For a very simple example, we can Create()
a string from an array of characters like this:
char[] buffer = {'f', 'o', 'o'};
string result = string.Create(buffer.Length, buffer, (chars, buf) => {
for (int i=0;i<chars.Length;i++) chars[i] = buf[i];
});
Of course, the basic string(char[])
constructor would also work here, but that shows what a correct function might look like. Or we can map an array of ascii int
values to a new string like this:
int[] buffer = {102, 111, 111};
string result = string.Create(buffer.Length, buffer, (chars, buf) => {
for (int i=0;i<chars.Length;i++) chars[i] = (char)buf[i];
});
The function exists because there are some significant potential performance wins for this technique over traditional methods. For example, rather than reading a Stream into a buffer, you could pass the Stream object directly to String.Create()
(assuming you know the final length). This avoids needing to allocate a separate buffer and avoids one round of copying values (stream=>buffer=>string becomes just stream=>string).

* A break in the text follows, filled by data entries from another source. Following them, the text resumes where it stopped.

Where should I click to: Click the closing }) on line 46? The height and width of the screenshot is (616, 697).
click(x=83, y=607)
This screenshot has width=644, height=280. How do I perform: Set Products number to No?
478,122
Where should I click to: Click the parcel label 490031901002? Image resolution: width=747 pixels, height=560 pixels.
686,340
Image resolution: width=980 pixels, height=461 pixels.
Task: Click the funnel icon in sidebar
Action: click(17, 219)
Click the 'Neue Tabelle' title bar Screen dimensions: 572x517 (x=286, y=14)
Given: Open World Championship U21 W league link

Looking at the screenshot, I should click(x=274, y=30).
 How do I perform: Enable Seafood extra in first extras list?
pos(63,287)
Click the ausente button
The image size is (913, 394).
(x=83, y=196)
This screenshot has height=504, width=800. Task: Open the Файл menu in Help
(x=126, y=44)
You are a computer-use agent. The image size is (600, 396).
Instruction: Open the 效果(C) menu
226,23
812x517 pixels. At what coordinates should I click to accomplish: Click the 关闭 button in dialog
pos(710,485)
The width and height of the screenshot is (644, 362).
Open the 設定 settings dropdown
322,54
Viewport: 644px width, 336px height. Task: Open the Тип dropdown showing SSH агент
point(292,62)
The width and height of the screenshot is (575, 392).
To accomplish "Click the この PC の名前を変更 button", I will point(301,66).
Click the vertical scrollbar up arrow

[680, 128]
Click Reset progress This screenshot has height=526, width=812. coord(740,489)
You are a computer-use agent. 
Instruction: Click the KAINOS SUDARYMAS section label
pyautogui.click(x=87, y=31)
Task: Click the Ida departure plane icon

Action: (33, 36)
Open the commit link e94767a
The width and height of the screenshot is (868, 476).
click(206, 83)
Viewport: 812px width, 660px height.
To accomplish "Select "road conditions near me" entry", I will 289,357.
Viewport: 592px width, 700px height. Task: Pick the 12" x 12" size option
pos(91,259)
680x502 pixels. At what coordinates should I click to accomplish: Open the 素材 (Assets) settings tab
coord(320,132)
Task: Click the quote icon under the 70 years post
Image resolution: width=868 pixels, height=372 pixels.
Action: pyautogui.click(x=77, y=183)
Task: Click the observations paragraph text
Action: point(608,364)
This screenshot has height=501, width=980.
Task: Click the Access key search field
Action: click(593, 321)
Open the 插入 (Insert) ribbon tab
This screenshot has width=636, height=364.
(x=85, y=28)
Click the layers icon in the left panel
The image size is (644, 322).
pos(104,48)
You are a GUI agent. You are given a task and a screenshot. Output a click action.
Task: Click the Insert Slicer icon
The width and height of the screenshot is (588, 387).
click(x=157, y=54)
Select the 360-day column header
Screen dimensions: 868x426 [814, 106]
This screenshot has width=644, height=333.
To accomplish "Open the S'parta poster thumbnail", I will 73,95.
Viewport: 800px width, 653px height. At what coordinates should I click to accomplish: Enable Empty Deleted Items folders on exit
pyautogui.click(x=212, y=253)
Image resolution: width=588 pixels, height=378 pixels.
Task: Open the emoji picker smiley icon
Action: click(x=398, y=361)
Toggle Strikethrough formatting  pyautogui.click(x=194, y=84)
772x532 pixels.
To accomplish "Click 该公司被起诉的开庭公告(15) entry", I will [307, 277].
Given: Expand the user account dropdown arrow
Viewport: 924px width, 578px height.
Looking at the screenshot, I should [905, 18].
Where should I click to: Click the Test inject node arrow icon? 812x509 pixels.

What happens when you call string.Create()
is the function allocates a new string that already has the size determined by your length
argument. This is one (and only one) heap allocation. Because Create()
is a member of the string type, it has access to private string data for this new object you and I normally can't see. It now uses this access to create an internal Span<char>
instance pointed at the new string's internal character data.
This Span<char>
lives on the stack, but acts on the heap memory from the new string... there is no additional allocation, and it's completely out of scope as soon as the Create()
function returns, so everything is legal and safe. And because it's basically a pointer-with-benefits, there's virtually no risk of overflowing the stack unless you've done something else horribly wrong.
Now Create()
calls your action
function to do the heavy lifting of populating the string. Your action
lambda can write into the Span<char>
... for the duration of your lamdba's execution, strings are less-immutable than you may have heard!
When the action
lamdba is finished, Create()
can return the new, ready-to-use, string reference. Everything is good: we minimized heap allocations, preserved type safety and memory safety; the Span<char>
is no longer accessible anywhere, and as a stack value is already destroyed. We also minimized unnecessary copying between buffers, depending on your action
implementation.